§ EXCERTO DO TEXTO:
◆ ◆ ◆ ◆
Este ano, mais propriamente no dia 2 de Novembro, vão passar-se 40 anos desde comecei a trabalhar. Pode dizer-se que fiz de tudo um pouco durante estes 40 anos: comecei como servente de pedreiro e ainda com o mesmo patrão - um homem baixo e gordo de quem já não me recordo do nome e que parecia que ia explodir a qualquer momento, principalmente quando se irritava, e que me pagava em notas à semana - fui “promovido” a ajudante de pintor. Ainda na Nazaré, para onde eu, o meu irmão e a minha mãe fomos viver nos idos anos 70 depois de termos chegado de Angola, fui arrumador no cinema da vila. O quero dizer com arrumador é que indicava o lugar à pessoas e fazia bom dinheiro em gorjetas. Fiz biscates a mudar vidros de janelas e a pintar casas. Fui DJ em S. Martinho do Porto e croupier, já em Lisboa, num casino clandestino que ficava numa cave em Alcântara. Fui desenhador de construção civil enquanto frequentava a faculdade à noite. Trabalhei numa empresa de limpeza, ainda na faculdade, a fazer aquilo que a maior parte das pessoas faz numa empresa de limpeza: lavava chãos e vidros. Fui vendedor de empilhadores eléctricos antes de ter ido viver para Cambridge, onde voltei a lavar vidros. Fui publicitário em Lisboa e em São Paulo, até chegar a director geral da maior agência de publicidade portuguesa. Hoje sou um homem do marketing. 40 anos!... ah vida... e ainda me pergunto às vezes porque me sinto cansado e desgastado.

30.6.15

How are you feeling?


Ao percorrer as notícias dos media lá de fora - um hábito quase diário que tenho vindo a cultivar com prazer - tropecei neste artigo muito interessante do The New York Times.
◆ ◆ ◆ ◆
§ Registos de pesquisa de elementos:

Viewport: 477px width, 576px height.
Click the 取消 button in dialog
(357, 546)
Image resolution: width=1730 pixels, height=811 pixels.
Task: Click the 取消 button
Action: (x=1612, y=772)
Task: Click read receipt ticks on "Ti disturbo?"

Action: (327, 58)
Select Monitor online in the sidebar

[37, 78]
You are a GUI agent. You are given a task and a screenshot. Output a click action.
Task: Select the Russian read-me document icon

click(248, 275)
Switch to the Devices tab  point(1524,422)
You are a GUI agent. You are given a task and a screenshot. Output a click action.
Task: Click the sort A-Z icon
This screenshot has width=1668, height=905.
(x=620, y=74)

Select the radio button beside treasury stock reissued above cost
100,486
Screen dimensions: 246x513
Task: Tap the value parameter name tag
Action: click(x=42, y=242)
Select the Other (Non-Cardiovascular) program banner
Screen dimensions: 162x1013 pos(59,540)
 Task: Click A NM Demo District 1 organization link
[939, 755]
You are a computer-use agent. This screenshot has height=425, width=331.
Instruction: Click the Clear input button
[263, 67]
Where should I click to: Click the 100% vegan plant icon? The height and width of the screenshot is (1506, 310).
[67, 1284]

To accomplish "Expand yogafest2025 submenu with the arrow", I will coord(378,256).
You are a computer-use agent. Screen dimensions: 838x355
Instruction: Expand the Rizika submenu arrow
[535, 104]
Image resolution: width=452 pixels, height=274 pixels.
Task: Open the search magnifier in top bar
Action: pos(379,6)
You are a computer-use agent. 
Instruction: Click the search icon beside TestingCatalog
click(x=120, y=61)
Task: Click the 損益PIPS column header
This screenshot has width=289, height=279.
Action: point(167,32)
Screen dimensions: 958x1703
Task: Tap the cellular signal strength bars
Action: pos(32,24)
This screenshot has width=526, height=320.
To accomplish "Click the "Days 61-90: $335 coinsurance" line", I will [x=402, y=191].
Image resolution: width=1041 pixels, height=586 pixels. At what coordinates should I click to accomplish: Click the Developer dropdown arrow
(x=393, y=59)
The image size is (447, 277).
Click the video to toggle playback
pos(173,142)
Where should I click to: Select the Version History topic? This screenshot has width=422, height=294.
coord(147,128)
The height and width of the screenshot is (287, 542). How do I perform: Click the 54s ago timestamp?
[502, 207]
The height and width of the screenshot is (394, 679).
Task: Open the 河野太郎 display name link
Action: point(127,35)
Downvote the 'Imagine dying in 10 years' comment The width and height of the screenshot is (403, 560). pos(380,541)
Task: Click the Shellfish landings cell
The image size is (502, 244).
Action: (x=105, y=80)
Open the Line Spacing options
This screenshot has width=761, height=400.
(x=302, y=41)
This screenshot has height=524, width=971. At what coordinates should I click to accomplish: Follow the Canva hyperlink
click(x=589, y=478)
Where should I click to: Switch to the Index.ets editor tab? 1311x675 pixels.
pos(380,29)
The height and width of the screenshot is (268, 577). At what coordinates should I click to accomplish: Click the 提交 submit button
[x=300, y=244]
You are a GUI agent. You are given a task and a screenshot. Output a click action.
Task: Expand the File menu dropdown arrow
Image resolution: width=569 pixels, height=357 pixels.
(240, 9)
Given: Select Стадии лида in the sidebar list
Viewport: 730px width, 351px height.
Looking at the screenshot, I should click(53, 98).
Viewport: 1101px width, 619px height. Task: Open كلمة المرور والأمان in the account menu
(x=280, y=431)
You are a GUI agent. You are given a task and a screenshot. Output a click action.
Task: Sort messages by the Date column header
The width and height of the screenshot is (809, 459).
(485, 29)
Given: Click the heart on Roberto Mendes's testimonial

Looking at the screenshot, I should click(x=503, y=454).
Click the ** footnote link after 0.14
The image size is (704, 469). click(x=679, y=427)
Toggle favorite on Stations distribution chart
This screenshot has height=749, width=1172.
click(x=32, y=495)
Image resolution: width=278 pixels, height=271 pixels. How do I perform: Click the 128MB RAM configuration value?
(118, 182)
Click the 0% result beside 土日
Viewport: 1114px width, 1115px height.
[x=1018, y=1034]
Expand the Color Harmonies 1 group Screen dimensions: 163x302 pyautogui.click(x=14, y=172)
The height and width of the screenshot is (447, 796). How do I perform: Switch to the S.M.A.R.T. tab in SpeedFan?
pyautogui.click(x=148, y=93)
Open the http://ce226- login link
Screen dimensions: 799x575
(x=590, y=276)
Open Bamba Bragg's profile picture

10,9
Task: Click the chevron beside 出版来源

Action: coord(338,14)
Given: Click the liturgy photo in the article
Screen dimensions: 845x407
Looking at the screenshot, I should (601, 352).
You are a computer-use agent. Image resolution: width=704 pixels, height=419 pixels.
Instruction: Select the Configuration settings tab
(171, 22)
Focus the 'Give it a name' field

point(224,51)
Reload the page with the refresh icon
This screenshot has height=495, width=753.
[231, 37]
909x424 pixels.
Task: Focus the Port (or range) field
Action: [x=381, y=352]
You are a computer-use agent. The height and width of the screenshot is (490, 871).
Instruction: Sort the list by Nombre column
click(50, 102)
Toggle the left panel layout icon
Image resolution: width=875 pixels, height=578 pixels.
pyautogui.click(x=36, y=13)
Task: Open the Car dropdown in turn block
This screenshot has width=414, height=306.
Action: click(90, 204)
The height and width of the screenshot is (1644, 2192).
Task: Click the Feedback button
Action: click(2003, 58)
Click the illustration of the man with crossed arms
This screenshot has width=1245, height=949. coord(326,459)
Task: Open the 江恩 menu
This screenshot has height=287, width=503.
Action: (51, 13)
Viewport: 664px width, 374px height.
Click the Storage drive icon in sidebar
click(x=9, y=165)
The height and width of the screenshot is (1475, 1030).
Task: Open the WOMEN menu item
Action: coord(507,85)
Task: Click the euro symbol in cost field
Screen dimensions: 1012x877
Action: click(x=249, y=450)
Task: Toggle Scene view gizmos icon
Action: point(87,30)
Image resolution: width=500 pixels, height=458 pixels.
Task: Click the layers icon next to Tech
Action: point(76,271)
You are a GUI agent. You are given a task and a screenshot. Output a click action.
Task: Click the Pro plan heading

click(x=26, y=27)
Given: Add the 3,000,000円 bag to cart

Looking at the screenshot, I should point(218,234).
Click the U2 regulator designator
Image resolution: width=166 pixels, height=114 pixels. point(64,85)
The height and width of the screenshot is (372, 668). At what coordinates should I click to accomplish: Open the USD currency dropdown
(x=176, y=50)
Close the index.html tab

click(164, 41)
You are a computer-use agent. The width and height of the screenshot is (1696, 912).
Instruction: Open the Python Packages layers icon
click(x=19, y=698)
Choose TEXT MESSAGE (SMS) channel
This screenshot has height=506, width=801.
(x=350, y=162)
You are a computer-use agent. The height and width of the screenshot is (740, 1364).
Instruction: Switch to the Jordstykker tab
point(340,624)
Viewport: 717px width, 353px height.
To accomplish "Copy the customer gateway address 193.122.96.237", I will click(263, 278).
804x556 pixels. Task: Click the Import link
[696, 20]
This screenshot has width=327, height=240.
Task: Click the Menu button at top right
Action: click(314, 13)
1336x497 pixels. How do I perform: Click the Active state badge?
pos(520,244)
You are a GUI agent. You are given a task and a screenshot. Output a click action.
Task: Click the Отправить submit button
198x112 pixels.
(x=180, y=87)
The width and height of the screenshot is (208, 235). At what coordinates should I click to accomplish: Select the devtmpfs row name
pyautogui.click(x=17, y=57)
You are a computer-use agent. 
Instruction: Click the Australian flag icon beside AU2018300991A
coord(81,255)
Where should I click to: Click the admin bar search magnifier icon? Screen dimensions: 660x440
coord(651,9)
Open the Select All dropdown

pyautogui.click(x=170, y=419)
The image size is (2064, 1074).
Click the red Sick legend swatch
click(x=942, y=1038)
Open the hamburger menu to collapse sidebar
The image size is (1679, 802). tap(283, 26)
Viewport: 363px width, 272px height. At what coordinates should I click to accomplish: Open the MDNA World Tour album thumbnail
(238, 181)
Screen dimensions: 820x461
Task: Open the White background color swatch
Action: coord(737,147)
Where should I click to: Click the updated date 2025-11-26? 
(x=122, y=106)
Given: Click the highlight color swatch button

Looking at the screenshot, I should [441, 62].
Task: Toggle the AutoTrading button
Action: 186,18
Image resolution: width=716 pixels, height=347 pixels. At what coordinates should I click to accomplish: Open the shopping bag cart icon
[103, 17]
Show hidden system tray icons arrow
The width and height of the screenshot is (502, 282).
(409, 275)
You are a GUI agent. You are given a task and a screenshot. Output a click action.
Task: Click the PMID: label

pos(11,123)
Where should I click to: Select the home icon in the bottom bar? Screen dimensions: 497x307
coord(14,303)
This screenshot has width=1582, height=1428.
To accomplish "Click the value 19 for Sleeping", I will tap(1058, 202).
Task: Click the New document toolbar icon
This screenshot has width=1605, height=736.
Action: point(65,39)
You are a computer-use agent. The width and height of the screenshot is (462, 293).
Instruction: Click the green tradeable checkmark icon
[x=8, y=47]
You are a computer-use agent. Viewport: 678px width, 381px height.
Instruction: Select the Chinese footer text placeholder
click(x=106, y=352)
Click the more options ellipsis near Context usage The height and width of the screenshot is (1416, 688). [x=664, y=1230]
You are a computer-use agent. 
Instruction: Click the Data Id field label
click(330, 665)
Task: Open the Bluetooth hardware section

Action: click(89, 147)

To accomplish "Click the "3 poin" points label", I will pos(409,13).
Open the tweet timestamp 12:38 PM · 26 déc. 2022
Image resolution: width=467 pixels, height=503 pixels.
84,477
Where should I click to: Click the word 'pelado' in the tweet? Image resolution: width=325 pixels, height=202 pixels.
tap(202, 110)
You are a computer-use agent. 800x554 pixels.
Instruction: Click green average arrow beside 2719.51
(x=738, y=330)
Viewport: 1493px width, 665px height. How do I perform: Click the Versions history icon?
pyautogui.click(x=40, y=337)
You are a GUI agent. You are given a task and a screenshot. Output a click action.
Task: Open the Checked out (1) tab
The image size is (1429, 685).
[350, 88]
◆ ◆ ◆ ◆
§ EXERCÍCIOS:
A - Responda a estas perguntas sobre o texto dos 40 anos de trabalho:
(i) Onde ficava o casino clandestino?
(ii) Em que cidade se voltou a lavar vidros?
(iii) De que jornal era o artigo mencionado no fim?
B - Prossiga o texto dos 40 anos de trabalho a partir da última frase apresentada.

§ RESULTADOS FINAIS:
A -
(i) Numa cave em Alcântara, em Lisboa.
(ii) Em Cambridge.
(iii) Do The New York Times.

B -
 

Um artigo de interesse redobrado para mim, não por uma questão técnica ou de estilo - nada a apontar nesse sentido - mas do ponto de vista pessoal. A importância de dar nomes às nossas emoções deixou-me a pensar em como isso é tão difícil para mim. Não que eu não o soubesse já, tantas são as vezes que tenho dificuldade em exprimir o que sinto. No princípio pensei que se tratava de uma defesa, de evitar a exposição das minhas fragilidades ou de auto-preservação. É certo, e é um facto, que algumas vezes é disso que se trata. No último ano - um dos anos mais importantes da minha vida - uma das coisas que mais ganhei foi auto-conhecimento e a infeliz (ou feliz?) descoberta que a minha dificuldade em exprimir sentimentos advém, em primeiro lugar, do facto de não os conseguir identificar com rigor. É que há tantos sentimentos que, por serem ou ficarem difusos em mim, me retraem. Afinal, a maior parte das vezes, não os quero esconder ou omitir; apenas não os exprimo porque não lhes consigo dar nomes.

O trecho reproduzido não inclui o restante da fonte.